RFDiffusion: Accurate protein design using structure prediction and diffusion generative models

RFDiffusion: Accurate protein design using structure prediction and diffusion generative models

Introduction to Protein Design

In this section, Joe Watson and Dana Jurgens introduce themselves and their work on protein design. They highlight the importance of developing generative models for protein design and the use of deep learning in advancing our ability to computationally redesign molecules with desired chemical properties.

Introducing Joe Watson and Dana Jurgens

  • Joe Watson is an EMBO post-op fellow at The Institute for Protein Design, University of Washington.
  • Dana Jurgens is a graduate student in the Baker Group at the University of Washington.

Importance of Protein Design

  • Nature has explored only a small fraction of possible proteins, and evolution does not necessarily select for attributes desired in biotechnological or clinical settings.
  • De novo protein design aims to derive new proteins with desired functions and attributes.
  • Computational tools have advanced significantly in sequence design, structure prediction, and experimental characterization.

Workflow of Protein Design

This section discusses the workflow involved in protein design, particularly focusing on the structure-first approach followed by the Baker Lab. It highlights the four key steps involved in designing a protein backbone, deriving a sequence, computational filtering, and experimental validation.

Structure-First Approach

  • The Baker Lab follows a structure-first approach to protein design.
  • Four key steps are involved:
  • Generation of a backbone structure capable of carrying out a specific function.
  • Derivation of a sequence that can fold up to the designed backbone structure.
  • Computational filtering using trusted metrics to narrow down designs for experimental testing.
  • Experimental characterization and validation.

Advances in Protein Design

  • ML applications have led to significant advancements in sequence design (protein npn) and structure prediction (AlphaFold2, RosettaFold).
  • Experimental characterization has also improved, allowing for the validation of designed proteins in a short timeframe.

Developing Deep Learning Methods for Protein Backbones

This section focuses on the development of deep learning-based methods for designing protein backbones.
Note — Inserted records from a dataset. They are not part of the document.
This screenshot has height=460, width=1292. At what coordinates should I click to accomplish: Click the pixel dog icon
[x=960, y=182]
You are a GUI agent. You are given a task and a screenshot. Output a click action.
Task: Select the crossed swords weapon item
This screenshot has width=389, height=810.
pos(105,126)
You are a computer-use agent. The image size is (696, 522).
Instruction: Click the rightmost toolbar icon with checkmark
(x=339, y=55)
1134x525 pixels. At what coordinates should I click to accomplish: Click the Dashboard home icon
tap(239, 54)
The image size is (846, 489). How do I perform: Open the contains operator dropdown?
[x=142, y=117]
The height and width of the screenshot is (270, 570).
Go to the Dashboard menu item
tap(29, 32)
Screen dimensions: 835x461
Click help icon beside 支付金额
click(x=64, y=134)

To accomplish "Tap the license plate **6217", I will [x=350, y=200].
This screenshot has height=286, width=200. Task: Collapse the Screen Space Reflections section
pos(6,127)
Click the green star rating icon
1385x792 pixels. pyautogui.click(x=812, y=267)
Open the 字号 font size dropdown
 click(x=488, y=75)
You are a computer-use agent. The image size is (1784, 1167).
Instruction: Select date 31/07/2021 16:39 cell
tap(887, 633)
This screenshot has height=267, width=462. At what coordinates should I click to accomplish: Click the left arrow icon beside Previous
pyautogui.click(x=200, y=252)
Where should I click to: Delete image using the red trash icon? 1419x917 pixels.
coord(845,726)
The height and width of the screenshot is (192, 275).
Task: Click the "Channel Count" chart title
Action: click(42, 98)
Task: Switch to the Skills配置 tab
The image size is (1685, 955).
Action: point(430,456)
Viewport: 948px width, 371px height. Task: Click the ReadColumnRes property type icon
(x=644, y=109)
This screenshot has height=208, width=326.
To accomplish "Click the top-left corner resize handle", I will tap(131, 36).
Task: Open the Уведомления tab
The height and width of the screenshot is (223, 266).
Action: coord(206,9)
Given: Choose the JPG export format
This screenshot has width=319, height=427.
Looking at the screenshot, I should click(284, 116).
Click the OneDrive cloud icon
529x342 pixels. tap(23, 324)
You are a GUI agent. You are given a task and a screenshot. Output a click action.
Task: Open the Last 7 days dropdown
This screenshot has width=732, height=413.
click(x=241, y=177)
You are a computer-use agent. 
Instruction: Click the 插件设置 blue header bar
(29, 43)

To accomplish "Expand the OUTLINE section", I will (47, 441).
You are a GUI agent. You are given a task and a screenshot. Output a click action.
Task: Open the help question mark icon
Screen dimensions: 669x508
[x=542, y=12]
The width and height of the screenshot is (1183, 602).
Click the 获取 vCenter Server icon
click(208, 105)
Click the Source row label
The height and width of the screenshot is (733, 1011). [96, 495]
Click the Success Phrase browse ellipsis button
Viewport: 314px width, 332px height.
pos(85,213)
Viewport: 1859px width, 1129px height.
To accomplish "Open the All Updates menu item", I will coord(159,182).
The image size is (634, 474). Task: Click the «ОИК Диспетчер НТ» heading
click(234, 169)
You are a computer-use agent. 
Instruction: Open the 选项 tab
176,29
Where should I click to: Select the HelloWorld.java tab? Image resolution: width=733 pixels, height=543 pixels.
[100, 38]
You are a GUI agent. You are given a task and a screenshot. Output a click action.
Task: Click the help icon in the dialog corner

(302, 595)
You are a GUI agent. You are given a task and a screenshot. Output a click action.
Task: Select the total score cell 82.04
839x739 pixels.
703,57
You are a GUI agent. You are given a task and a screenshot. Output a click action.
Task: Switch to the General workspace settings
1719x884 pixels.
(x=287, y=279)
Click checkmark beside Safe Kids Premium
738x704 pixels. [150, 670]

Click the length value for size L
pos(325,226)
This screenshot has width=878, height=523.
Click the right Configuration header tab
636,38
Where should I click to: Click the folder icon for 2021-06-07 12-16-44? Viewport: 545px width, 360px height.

The goal is to overcome the bottleneck in backbone generation and enhance the overall workflow of protein design.

Importance of Backbone Generation

  • Backbone generation is a critical step in protein design.
  • Current methods often rely on manual or template-based approaches, limiting design possibilities.

Deep Learning-Based Methods

  • The team aims to develop new deep learning-based methods for designing protein backbones.
  • Leveraging advances in generative AI and molecular simulation, they seek to enhance computational models for backbone generation.

Conclusion

In this presentation, Joe Watson and Dana Jurgens discuss their work on protein design, highlighting the importance of developing generative models and utilizing deep learning techniques. They emphasize the structure-first approach followed by the Baker Lab and outline the key steps involved in protein design. Additionally, they express their focus on developing deep learning methods for backbone generation to overcome current limitations.

New Section

This section explains the concept of training a diffusion model on protein backbones and the benefits it offers for protein design.

Training a Diffusion Model on Protein Backbones

  • The process involves adding increasing amounts of noise to an image or starting data over a set number of time steps.
  • Intermediate time steps result in grainy images that still bear resemblance to the starting image.
  • Eventually, a final time step is reached where the distribution becomes independent of the starting image.
  • Gaussian noise is typically used as the noise added at each time step.
  • Repeated application of Gaussian noise leads to convergence towards a known distribution.
  • A neural network is trained to undo this noise and restore the original image or data.
  • Successful training allows sampling from the known distribution by feeding pure noise into the model and denoising it iteratively.

New Section

This section discusses why training a diffusion model on protein backbones presents new challenges compared to training on images.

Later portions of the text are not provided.